> **Source passage**:
As soon as I got underway today my wind transducer stopped working. That instrument tells me what the wind speed and direction is. There is no number or needle to guide me anymore. Gosh I loved that thing. As you know before leaving Fiji I went up the mast like 30 times to fix it. Now it’s gone. I feel like jibing is gonna be hard without it, but I can’t let it matter because I won’t be able to use it in the race anyway. I might as well start ripping these instrument bandaids off now. One at a time. Slowly. Slowly. Ouch.
Port Mary is a cool place. The village we were anchored in front of is a mix of Polynesian and Melanesian people. Every single one of them is gorgeous- chocolate milk skin, golden sun hair. And they are reproducing on this island at the same rate as insects. An old man said to me, “There are too many kids. Some people are having up to seven or eight of them.”
At any given moment there would be hundreds of kids splashing in the water around Juniper. Teenage kids, five year old kids, brother cousin kids, kids on sinking canoes, kids on flamingo rafts, kids without any floatation device at all, kids hanging onto the Junie like a tail, kids climbing the the anchor chain, kids invading the dinghy, kids banging their boats into my hull like drumsticks. There were so many that I feared some sort of mutiny.

> **Stated exercise**: Reproduce word for word the portion of the sailing log above, starting at "As soon as I" and ending at "Slowly. Slowly. Ouch.".

> **Supplied information**:

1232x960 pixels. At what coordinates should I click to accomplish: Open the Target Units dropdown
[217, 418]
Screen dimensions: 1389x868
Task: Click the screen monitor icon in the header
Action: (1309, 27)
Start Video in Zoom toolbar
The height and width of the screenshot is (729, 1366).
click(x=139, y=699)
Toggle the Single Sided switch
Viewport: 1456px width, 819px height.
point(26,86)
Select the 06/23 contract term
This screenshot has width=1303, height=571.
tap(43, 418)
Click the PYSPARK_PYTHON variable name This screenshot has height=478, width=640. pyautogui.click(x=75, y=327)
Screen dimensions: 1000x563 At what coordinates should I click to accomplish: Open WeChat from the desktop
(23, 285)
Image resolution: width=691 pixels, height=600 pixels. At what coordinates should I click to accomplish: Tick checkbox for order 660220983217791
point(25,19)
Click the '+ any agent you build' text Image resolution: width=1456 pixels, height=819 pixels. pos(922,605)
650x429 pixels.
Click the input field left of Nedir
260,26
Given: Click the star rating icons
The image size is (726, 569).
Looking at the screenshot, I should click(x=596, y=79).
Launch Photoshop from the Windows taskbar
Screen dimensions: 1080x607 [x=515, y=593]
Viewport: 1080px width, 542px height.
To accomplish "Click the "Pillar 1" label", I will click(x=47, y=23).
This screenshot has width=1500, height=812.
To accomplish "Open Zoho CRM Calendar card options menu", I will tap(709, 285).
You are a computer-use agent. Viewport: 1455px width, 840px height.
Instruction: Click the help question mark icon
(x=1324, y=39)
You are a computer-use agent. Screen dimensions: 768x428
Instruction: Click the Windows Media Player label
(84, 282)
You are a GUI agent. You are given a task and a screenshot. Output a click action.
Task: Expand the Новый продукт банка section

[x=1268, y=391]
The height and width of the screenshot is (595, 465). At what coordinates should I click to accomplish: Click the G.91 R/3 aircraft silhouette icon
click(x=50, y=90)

> **Written solution**:
As soon as I got underway today my wind transducer stopped working. That instrument tells me what the wind speed and direction is. There is no number or needle to guide me anymore. Gosh I loved that thing. As you know before leaving Fiji I went up the mast like 30 times to fix it. Now it’s gone. I feel like jibing is gonna be hard without it, but I can’t let it matter because I won’t be able to use it in the race anyway. I might as well start ripping these instrument bandaids off now. One at a time. Slowly. Slowly. Ouch.